I am in debt, but I am not alone. Debt is a millstone that weighs down more than three-quarters of Americans. It can determine whether we are able to run for office, to launch a business, to quit a job we hate. But it should not—and cannot—be a disqualification for ambition (Abrams, 2018).

If you have read the post, “Stupidity. Reason. Qualified stupidity. The post where I explain how I got here,” then you know that after completing my graduate degree for FREE99, I decided I wanted to apply to medical school, and promptly took out ~$30,000.00 in student loans. Convinced that somehow this was different because I’d be able to go to medical school for free (rural state school and state scholarship program) and I’d be able to easily pay it back. Right.

So I spent the next year as a full time student, taking most of the prerequisites for medical school, and barely scraping by financially with a part time job. The school was very rural, and most of the time I was miserable, scared, and lonely. By the end of that first year, I had credit card debt I didn’t have the means to pay off and no real desire to return to campus in the fall. So I bailed. I took a job in a field for which I was qualified and took off to the other side of the country. Between then and now, I paid off the credit card debt, paid down some of my student loans, and generally found myself on much more stable financial footing. My premed textbooks and notebooks tucked away in my living area TV stand, never quite able to bring myself to throw them away…

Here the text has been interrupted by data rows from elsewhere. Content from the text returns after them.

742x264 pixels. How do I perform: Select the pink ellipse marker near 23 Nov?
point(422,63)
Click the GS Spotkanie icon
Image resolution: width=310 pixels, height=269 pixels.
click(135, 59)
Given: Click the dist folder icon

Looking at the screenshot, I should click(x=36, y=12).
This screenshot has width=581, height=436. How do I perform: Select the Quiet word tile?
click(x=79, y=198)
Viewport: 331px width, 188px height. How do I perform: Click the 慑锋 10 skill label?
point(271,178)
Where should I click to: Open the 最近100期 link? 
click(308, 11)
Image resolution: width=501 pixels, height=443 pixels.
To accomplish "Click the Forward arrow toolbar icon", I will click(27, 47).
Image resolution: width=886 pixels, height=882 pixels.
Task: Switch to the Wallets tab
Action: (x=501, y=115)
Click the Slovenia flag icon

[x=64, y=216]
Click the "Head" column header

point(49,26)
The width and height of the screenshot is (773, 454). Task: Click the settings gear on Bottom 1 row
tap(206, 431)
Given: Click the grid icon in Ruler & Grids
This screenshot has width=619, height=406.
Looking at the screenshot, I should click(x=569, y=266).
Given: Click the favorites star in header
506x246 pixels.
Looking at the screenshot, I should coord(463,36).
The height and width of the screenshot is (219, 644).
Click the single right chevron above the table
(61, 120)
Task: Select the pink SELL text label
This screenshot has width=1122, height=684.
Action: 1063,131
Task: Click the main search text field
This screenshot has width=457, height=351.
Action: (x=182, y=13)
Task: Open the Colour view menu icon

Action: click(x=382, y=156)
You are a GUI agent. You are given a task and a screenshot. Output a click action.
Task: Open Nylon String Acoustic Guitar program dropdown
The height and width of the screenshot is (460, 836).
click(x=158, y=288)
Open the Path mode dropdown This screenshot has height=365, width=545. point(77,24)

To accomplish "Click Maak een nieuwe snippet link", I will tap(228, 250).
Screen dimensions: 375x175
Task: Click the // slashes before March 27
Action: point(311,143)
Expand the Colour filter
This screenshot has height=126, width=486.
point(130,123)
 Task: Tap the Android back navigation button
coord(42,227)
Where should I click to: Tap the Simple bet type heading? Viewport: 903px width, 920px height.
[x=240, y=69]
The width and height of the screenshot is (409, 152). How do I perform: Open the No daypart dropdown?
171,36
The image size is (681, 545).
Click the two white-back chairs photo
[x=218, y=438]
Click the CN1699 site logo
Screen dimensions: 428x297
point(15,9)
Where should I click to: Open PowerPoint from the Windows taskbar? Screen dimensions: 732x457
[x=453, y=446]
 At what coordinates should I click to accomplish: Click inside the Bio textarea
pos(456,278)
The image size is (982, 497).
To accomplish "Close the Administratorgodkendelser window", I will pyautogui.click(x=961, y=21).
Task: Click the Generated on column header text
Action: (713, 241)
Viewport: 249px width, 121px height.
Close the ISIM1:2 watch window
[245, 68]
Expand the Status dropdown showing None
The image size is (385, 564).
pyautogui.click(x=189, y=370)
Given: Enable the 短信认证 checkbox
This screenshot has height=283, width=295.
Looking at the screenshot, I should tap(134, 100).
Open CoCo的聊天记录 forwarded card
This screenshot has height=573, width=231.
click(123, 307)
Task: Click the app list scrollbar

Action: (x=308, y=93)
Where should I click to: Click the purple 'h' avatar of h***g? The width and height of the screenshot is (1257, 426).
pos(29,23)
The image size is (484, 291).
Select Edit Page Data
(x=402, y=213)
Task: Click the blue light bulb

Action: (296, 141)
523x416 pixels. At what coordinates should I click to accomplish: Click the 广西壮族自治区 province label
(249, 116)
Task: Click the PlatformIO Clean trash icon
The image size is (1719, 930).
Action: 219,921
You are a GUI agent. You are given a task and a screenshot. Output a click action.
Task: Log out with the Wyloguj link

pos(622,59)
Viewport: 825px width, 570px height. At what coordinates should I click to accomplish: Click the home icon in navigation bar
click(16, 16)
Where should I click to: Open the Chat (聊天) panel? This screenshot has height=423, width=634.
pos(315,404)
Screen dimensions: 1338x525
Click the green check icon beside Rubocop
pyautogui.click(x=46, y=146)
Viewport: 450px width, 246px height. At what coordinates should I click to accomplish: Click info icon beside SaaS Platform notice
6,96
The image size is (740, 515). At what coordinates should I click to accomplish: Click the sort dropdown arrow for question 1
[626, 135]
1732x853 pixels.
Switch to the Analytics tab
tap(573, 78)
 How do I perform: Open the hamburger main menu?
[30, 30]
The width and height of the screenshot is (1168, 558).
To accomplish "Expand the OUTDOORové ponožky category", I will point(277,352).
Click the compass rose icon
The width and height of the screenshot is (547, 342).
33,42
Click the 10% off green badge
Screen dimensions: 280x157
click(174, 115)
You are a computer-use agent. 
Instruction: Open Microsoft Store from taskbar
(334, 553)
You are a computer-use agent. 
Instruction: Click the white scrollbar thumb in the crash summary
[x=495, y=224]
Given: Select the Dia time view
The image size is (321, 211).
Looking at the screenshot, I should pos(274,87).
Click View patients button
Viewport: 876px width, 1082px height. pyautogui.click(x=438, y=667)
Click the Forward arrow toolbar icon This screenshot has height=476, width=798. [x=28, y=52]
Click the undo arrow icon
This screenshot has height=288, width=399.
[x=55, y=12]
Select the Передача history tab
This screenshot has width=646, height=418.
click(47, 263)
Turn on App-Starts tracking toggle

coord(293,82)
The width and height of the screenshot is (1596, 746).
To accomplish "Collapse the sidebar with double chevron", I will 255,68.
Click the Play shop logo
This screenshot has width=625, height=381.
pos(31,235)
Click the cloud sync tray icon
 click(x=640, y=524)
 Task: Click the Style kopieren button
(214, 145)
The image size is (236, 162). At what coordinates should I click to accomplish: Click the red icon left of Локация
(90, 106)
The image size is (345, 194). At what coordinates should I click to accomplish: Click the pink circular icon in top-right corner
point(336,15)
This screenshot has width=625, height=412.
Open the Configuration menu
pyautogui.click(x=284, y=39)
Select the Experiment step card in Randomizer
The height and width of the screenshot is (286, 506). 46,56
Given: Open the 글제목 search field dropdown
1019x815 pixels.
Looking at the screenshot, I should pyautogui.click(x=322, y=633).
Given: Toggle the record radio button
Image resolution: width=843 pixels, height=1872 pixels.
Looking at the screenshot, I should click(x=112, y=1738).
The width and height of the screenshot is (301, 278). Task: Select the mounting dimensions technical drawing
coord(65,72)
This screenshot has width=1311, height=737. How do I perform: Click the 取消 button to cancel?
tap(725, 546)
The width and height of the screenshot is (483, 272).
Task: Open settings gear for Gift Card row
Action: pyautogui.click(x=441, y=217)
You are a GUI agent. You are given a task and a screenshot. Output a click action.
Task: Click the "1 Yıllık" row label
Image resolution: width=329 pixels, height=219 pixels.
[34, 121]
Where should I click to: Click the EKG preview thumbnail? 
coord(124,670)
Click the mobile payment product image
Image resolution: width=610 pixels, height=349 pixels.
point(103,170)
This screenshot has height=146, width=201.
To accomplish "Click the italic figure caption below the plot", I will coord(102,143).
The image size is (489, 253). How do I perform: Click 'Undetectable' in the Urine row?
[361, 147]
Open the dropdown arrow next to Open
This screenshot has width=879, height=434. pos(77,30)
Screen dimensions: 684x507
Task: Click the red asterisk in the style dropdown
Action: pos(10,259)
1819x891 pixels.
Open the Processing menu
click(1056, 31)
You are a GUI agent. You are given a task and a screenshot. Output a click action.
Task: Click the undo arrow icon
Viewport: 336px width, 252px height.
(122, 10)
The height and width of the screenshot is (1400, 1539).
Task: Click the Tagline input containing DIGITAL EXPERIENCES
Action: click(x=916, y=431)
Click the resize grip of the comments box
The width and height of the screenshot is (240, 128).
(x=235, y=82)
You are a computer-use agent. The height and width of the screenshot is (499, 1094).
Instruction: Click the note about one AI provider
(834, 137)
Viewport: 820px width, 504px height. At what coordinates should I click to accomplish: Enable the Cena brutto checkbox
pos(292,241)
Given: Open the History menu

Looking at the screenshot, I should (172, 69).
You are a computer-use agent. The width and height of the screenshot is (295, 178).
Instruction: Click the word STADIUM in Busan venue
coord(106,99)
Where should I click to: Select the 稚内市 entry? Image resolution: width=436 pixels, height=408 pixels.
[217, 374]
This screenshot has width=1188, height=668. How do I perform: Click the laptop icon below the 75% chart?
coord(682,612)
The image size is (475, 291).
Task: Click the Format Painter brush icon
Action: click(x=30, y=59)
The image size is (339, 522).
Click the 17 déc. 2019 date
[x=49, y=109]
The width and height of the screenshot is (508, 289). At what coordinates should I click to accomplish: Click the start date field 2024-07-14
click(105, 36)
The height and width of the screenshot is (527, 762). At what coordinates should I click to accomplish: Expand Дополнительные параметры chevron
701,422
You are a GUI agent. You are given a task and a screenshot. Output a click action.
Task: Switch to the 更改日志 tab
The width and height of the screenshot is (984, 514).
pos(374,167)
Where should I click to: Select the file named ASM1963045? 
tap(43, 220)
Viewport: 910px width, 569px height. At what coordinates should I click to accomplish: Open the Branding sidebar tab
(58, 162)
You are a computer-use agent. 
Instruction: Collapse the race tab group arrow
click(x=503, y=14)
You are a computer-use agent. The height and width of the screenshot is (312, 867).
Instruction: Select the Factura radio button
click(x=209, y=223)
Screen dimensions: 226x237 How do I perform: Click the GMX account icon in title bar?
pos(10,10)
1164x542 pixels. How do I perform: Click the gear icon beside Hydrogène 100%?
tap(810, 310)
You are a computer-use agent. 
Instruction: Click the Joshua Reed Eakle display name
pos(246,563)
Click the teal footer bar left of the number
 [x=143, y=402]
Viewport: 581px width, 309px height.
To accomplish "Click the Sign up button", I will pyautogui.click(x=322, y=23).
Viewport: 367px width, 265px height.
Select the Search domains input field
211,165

It was after reading Stacey’s story, and that quote in particular, that I realized I was disqualifying myself. I decided because I made some poor financial choices in my formative years that I no longer had the “right” to dream or to want more. Somewhere, towards the end of 2020 as I sat on my couch and chatted with C over email, I decided to stop doing that. I’ve decided the only thing I have to do is to make prudent financial choices that don’t jeopardize my financial future. I think I can do that, AND apply to medical school. In another post, later today, I will break down the expected costs of applying to medical school, including what I’ve shelled out thus far.